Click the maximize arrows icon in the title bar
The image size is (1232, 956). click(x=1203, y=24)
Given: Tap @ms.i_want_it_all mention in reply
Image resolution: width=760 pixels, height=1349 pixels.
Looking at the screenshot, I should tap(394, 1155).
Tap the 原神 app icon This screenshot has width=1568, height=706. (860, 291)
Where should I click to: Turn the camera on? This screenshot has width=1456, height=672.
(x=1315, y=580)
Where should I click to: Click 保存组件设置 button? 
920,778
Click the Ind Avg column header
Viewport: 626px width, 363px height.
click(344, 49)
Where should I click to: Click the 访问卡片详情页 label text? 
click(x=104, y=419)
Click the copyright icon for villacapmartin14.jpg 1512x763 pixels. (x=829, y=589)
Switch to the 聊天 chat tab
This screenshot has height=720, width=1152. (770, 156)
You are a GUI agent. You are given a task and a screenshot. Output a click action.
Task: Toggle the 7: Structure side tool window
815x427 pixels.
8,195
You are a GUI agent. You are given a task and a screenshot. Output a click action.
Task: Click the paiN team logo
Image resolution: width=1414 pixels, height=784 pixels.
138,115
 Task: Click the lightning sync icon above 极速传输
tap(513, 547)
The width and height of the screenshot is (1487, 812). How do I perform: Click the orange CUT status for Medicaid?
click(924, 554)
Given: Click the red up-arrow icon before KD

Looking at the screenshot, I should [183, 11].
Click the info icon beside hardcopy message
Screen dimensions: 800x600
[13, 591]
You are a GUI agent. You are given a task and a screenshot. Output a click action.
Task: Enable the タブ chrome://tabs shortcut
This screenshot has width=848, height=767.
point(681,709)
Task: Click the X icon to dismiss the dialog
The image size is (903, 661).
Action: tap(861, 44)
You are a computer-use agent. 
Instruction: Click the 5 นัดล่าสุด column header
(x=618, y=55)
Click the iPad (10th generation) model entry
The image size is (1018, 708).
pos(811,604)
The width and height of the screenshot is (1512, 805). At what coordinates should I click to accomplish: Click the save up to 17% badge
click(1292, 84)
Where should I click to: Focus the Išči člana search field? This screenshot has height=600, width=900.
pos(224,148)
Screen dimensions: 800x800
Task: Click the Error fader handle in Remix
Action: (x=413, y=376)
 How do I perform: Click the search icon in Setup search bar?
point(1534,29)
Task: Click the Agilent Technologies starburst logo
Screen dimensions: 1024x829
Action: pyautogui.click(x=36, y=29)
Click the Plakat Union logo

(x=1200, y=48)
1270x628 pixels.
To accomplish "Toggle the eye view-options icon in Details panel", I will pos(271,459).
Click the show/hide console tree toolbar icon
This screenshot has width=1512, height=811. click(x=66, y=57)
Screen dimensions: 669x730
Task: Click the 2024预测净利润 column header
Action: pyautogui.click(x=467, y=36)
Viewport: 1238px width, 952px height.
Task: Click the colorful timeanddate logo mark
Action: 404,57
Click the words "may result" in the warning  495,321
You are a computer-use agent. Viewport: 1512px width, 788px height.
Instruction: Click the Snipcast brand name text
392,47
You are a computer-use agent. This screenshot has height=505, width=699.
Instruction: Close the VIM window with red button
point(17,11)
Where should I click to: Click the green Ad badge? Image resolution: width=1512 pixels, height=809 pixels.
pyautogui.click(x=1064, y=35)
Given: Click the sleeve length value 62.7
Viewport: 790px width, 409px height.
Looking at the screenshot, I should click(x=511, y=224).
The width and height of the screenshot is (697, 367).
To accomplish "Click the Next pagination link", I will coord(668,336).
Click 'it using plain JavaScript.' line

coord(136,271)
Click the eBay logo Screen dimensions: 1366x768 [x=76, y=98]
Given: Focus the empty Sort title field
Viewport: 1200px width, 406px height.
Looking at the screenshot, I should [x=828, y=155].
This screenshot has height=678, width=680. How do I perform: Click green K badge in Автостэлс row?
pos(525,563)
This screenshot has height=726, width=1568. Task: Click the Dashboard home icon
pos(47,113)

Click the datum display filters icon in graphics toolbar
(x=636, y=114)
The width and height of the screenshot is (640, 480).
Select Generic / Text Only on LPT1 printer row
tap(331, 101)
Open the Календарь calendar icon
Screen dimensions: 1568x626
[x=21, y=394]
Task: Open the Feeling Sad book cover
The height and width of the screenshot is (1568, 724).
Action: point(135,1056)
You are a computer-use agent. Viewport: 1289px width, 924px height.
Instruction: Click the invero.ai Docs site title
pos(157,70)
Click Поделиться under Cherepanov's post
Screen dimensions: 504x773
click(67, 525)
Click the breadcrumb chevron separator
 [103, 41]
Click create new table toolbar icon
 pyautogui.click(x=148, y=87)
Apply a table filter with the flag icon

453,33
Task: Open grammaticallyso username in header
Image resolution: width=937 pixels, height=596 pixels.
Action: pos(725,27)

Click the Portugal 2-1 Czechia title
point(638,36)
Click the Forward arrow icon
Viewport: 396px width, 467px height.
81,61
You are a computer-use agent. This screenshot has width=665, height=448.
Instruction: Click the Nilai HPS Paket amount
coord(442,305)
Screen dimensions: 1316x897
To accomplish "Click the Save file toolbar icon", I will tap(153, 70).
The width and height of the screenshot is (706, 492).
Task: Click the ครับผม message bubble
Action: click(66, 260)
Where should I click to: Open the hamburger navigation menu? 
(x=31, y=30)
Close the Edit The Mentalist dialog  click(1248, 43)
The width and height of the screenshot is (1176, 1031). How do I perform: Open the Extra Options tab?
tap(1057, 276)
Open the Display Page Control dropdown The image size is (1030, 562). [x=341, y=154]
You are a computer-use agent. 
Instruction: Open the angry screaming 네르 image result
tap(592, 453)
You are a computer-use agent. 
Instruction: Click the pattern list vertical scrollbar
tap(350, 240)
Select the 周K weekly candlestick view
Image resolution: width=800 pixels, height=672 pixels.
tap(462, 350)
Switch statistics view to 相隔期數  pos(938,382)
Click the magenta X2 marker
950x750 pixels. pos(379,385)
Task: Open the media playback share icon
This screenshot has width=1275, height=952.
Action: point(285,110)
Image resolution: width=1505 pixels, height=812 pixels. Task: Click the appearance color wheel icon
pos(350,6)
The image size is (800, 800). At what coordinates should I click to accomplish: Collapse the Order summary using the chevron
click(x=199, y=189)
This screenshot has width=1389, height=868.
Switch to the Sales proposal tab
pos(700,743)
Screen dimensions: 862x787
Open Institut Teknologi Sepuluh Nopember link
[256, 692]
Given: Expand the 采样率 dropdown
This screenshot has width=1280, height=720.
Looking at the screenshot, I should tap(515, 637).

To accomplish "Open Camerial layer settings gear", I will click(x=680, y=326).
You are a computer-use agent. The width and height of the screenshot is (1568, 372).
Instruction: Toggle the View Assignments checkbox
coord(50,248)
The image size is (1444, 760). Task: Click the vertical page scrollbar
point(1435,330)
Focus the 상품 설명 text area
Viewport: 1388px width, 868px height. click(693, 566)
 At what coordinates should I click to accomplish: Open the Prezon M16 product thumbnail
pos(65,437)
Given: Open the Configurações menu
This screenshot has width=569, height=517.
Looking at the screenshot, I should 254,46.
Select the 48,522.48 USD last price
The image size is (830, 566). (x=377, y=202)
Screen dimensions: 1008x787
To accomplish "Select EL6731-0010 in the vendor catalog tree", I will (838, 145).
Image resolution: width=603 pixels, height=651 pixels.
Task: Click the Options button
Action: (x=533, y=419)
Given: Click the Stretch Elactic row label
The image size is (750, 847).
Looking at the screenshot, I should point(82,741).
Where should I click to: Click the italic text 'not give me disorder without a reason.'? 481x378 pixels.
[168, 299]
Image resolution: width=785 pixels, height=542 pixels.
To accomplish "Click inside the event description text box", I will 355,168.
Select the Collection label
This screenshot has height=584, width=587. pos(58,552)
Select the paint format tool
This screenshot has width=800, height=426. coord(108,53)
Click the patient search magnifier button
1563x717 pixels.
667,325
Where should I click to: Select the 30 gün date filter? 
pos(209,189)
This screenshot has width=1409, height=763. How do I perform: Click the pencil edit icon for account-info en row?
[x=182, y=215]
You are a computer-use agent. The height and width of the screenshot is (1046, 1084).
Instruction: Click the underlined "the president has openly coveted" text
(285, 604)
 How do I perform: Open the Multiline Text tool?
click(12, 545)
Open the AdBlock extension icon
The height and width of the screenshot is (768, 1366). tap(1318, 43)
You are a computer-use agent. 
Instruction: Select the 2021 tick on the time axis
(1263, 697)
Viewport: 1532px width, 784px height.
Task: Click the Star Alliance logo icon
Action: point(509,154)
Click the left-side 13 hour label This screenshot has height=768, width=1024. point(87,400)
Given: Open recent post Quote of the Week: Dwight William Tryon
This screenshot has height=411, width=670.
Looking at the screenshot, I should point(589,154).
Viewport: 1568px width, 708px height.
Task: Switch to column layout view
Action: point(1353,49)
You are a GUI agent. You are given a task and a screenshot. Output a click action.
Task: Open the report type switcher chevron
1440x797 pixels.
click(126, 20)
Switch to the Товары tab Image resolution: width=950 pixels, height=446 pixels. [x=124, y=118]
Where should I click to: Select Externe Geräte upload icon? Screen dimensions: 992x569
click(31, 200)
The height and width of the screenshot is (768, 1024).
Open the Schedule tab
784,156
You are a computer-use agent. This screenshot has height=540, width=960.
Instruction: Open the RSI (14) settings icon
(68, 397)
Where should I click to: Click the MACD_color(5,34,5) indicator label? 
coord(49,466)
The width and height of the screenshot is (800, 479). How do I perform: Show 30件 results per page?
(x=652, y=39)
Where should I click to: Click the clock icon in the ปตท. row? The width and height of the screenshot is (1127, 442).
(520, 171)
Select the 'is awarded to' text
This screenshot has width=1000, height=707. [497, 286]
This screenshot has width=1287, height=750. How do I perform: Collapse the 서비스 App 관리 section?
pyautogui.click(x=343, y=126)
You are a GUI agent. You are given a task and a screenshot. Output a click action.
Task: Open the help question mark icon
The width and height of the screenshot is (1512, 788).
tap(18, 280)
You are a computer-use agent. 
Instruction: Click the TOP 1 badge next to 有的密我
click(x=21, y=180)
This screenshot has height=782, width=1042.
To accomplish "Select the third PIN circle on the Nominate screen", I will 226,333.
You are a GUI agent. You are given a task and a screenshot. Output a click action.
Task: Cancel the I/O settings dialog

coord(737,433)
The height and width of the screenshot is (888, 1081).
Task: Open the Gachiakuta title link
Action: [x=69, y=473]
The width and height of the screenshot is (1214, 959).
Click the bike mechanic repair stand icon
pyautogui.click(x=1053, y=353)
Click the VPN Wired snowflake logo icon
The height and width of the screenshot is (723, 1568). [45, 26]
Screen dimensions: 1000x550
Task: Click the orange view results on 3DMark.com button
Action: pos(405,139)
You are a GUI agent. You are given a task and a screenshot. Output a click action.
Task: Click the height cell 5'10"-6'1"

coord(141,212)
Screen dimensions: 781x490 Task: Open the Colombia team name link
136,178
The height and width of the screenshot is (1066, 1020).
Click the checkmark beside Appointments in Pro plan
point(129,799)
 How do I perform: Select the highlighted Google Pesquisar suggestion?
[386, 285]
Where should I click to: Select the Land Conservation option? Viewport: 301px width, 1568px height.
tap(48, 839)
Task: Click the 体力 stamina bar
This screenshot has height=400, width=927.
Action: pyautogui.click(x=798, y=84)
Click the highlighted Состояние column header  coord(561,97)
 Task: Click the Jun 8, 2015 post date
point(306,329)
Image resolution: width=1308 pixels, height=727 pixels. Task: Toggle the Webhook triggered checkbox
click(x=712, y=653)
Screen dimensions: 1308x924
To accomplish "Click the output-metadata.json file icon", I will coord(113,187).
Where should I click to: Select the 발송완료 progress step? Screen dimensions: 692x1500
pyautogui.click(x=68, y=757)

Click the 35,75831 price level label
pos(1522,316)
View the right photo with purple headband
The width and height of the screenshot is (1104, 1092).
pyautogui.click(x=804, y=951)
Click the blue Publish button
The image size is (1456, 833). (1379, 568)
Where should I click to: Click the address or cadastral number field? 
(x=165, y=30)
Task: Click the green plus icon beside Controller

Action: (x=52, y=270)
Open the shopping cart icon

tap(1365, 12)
------------------------------------
WHAT IS REQUIRED: Print nothing except the lines from the line containing "Image resolution: width=1308" to the end of the listing, exactly as written.

RESPONSE:
Image resolution: width=1308 pixels, height=727 pixels. Task: Toggle the Webhook triggered checkbox
click(x=712, y=653)
Screen dimensions: 1308x924
To accomplish "Click the output-metadata.json file icon", I will coord(113,187).
Where should I click to: Select the 발송완료 progress step? Screen dimensions: 692x1500
pyautogui.click(x=68, y=757)

Click the 35,75831 price level label
pos(1522,316)
View the right photo with purple headband
The width and height of the screenshot is (1104, 1092).
pyautogui.click(x=804, y=951)
Click the blue Publish button
The image size is (1456, 833). (1379, 568)
Where should I click to: Click the address or cadastral number field? 
(x=165, y=30)
Task: Click the green plus icon beside Controller

Action: (x=52, y=270)
Open the shopping cart icon

tap(1365, 12)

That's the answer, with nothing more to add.